Written task 1: In the passage on Freud and Butler, replace "masculinity" with "manhood" and give the part starting with "The loss of" and going on through "male saw things.".
Written task 2: In the passage on Freud and Butler, which essay does the writer say they read as an undergraduate?

Passage provided:
Freud's story works hard to be unitary and coherent, to tell a connected story about how gender is formed. It does so by repressing certain elements, excluding them from the story. One of the ways it achieves this is to repress or exclude ideas of simultaneity and multiplicity in gender and sexual identity. According to Freud, you either identify with a sex OR you desire it; only those two relations are possible. Thus it's not possible to desire the sex you identify with--if you are a man desiring another man, for instance, Freud would say that's because you REALLY identify with women.

That is, Freud would say that it's your feminine disposition --your identification with the female disposition-- that desires men, not your masculine disposition.  For Freud, only opposites attract.  (Why do you think he'd make such a silly assumption? ;-)  When Freud's talking about the Oedipal and Electra complexes he's saying [I think] that the child not only has to choose between two object choices (male or female for the other) but between the two sexual disposition (masculine or feminine for herself).

Now she started this part of the book by talking about Freud's thing about melancholia being the ego taking on the attributes of the lost love.  It internalizes the other. At first I totally didn't get this but Butler says this has something to do with us taking on gender identity when we connect it up with the incest taboo. Ok?  Listen up: so the boy-child is in love with his mom, right?  But the incest-taboo says to him, no, kid, you can't do that.  What does he do? 

"In the case of a prohibited hetereosexual union, it is the object [the mother] which is denied but not the modality of desire [desire for the opposite] so that the desire is deflected from that object [the mother] onto other objects [other women].  But in the case of a prohibited homosexual union, it is clear that both the desire and the object require renunciation and so [get internalized].

The loss of the mother as a result of the incest-taboo for the boy-child means he either internalizes her (identifies with her) or he switches to identifying with his father and thus "consolidates" his masculinity.

And that the choice, Freud says, will depend on the strength or weakness of the masculine or feminine within that person.  Why?  He doesn't really say.  That's just that's the way that 19th century heterosexual white male saw things.

But that 19th century heterosexual white male also admitted he doesn't know what exactly this "feminine" or "masculine" essence is really. 

This is where Butler jumps in.  Is the masculine or the feminine is a result of the choice or an effect of it?  "To what extent do we read the desire for the father as evidence of a feminine disposition only because we begin, despite the postulation of primary bisexuality, with a heterosexual matrix for desire?"  She says that these masculine and feminine dispositions, as Freud calls them, have heterosexual aims, that is, they intentionally normalize heterosexuality and pathologize homosexuality.  Why assume from the outset that the desire for the female object is not just as feminine as the desire for the male object?

At this point it reminded me of Adrienne Rich's essay On compulsory heterosexuality and lesbian existence, which I read as an undergraduate, and that was the first place I encountered the idea that it could actually be MORE natural for women to bond with other women and that it takes some work to get us to bond with men at all... -wait, was that that essay? or am I mixing it up?  So I go and re-read that essay and it's there sorta, but I thought I remembered it being more explicit.  I'm not sure.  My brain is all muddy from thinking about this stuff.

Anyway, that was just part three of the 2nd chapter and I'm still not quite sure how this connects back up with substance or attribute.  But she says that these so called "dispositions" are really just "traces of a history of enforces sexual prohibitions".  Which means.... ??? [to be continued]

Thursday, March 30, 2006

Judith Butler is obnoxious.

Supplied material:
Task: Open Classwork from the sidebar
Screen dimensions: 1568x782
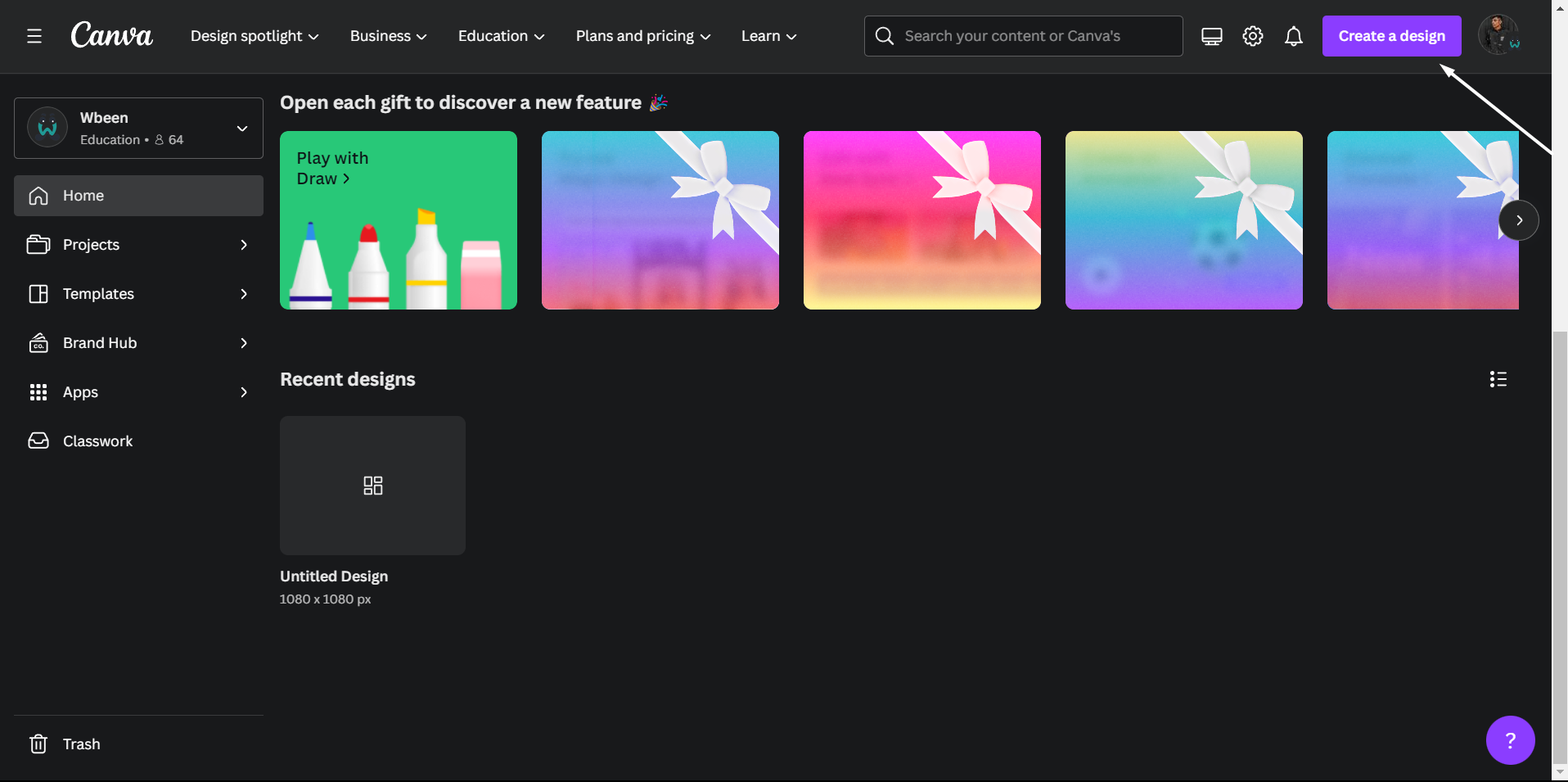Action: click(x=98, y=441)
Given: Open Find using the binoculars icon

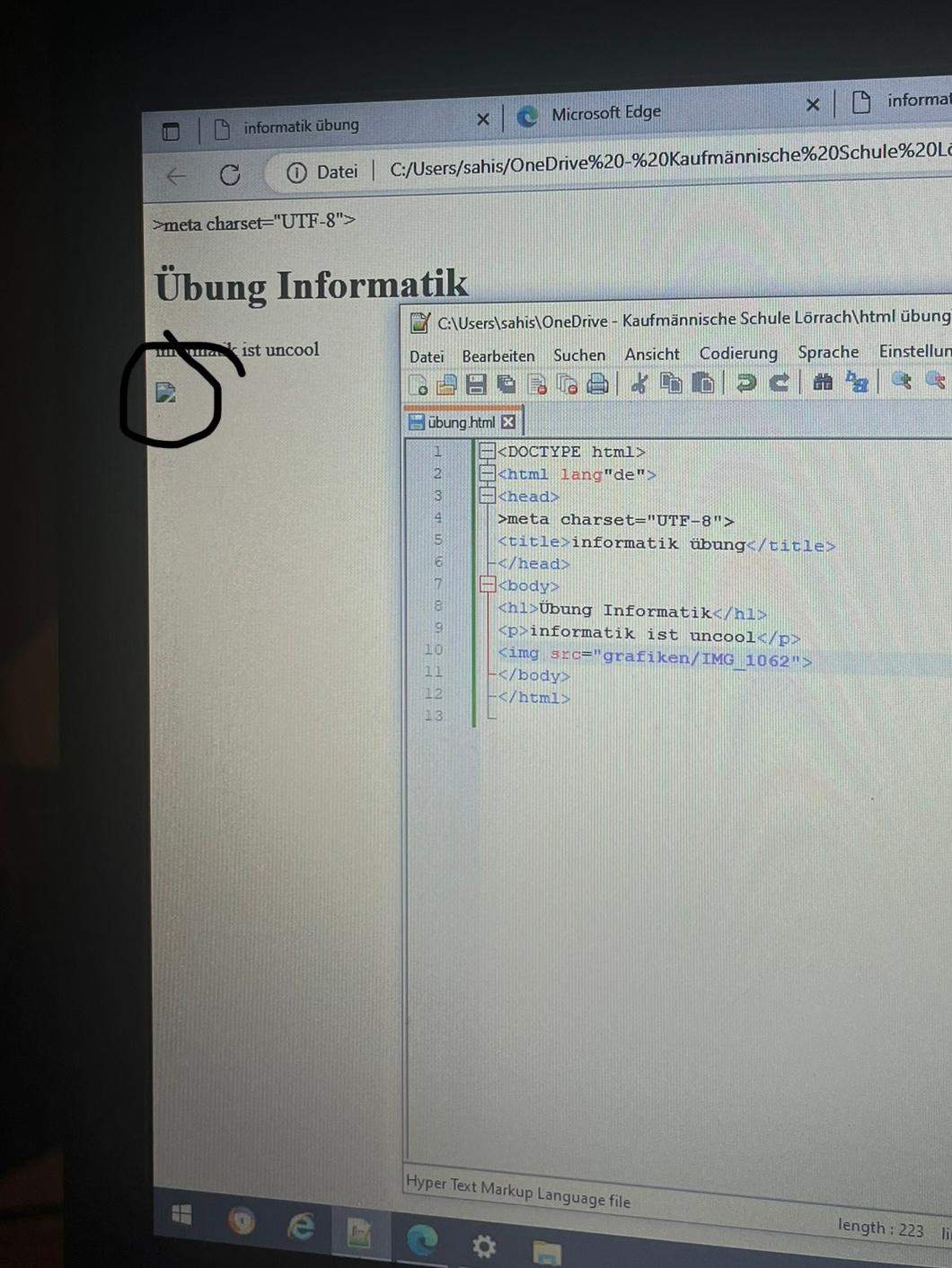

Written answer 1:
The loss of the mother as a result of the incest-taboo for the boy-child means he either internalizes her (identifies with her) or he switches to identifying with his father and thus "consolidates" his manhood.

And that the choice, Freud says, will depend on the strength or weakness of the masculine or feminine within that person.  Why?  He doesn't really say.  That's just that's the way that 19th century heterosexual white male saw things.

Written answer 2: Adrienne Rich's essay On compulsory heterosexuality and lesbian existence.